The barrier should not be confusion about insurance. If you have been putting this off because you assumed it was not covered or could not afford it, please call us. We will run the numbers honestly and tell you what your treatment will cost.
What to do next
- Call us at (607) 734-2045 to schedule a consultation, or request one online
- Bring your sleep study results if you have them. If you have not done a sleep study, we will help coordinate one with your physician.
- Bring your medical insurance card. Not your dental card.
- Allow us 3–5 business days to verify your benefits. We will call you back with a clear written estimate before you commit to anything.
Frequently asked questions
Will my dental insurance cover any of this?
Usually no — sleep apnea is a medical diagnosis, not a dental one. Your dental insurance covers cleanings, fillings, and crowns. Your medical insurance covers the oral appliance.
Will billing the appliance through medical insurance affect my health insurance premium?
No. Filing a covered claim does not raise your premium any more than filing a covered claim for any other medical service.
My physician prescribed CPAP. Can I switch to an oral appliance?
Often yes. Many plans cover an oral appliance after a documented CPAP intolerance trial, and some cover it as a first-line treatment for mild-to-moderate OSA. We coordinate with your physician on the documentation.

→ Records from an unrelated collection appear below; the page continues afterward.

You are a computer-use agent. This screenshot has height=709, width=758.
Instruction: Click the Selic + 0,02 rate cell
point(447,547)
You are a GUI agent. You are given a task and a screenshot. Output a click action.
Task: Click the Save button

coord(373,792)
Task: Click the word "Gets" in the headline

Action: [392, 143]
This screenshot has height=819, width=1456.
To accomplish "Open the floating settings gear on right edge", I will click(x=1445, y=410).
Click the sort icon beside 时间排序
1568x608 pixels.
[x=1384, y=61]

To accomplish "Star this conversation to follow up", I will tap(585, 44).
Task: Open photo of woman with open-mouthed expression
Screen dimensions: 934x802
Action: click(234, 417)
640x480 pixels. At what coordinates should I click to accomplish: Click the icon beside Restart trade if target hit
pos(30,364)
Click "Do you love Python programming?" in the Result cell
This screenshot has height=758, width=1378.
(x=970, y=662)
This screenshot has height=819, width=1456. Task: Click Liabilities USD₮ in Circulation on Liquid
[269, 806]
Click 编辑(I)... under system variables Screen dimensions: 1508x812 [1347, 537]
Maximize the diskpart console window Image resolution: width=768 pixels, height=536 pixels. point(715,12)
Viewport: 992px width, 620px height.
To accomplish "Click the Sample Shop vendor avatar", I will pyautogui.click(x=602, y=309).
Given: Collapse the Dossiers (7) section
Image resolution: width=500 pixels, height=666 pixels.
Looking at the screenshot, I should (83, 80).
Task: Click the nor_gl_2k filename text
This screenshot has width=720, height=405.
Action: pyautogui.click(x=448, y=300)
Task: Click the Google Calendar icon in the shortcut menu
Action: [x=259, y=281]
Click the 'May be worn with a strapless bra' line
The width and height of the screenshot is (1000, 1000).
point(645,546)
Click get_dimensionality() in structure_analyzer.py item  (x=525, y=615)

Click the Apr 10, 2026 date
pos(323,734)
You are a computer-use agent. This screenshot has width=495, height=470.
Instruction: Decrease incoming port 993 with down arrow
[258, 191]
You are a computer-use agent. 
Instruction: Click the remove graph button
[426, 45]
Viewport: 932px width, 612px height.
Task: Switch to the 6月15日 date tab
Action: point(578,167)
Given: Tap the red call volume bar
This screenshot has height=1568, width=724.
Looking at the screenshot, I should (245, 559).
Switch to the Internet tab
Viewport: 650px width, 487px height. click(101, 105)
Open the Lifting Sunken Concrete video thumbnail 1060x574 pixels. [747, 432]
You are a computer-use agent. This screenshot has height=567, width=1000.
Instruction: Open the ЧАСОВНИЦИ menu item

Does Medicare Advantage cover oral appliances?
Most do, but rules vary by plan. We verify your specific Advantage plan when you bring your card.
What if I have not done a sleep study?
You need one before insurance will cover treatment. We refer you to a sleep clinic or your primary care physician to order a study. Many studies can now be done at home.
Do you bill out-of-state insurance?
For patients living in northern Pennsylvania who use Pennsylvania-based plans, yes — we have billed Pennsylvania carriers for years. We verify benefits the same way.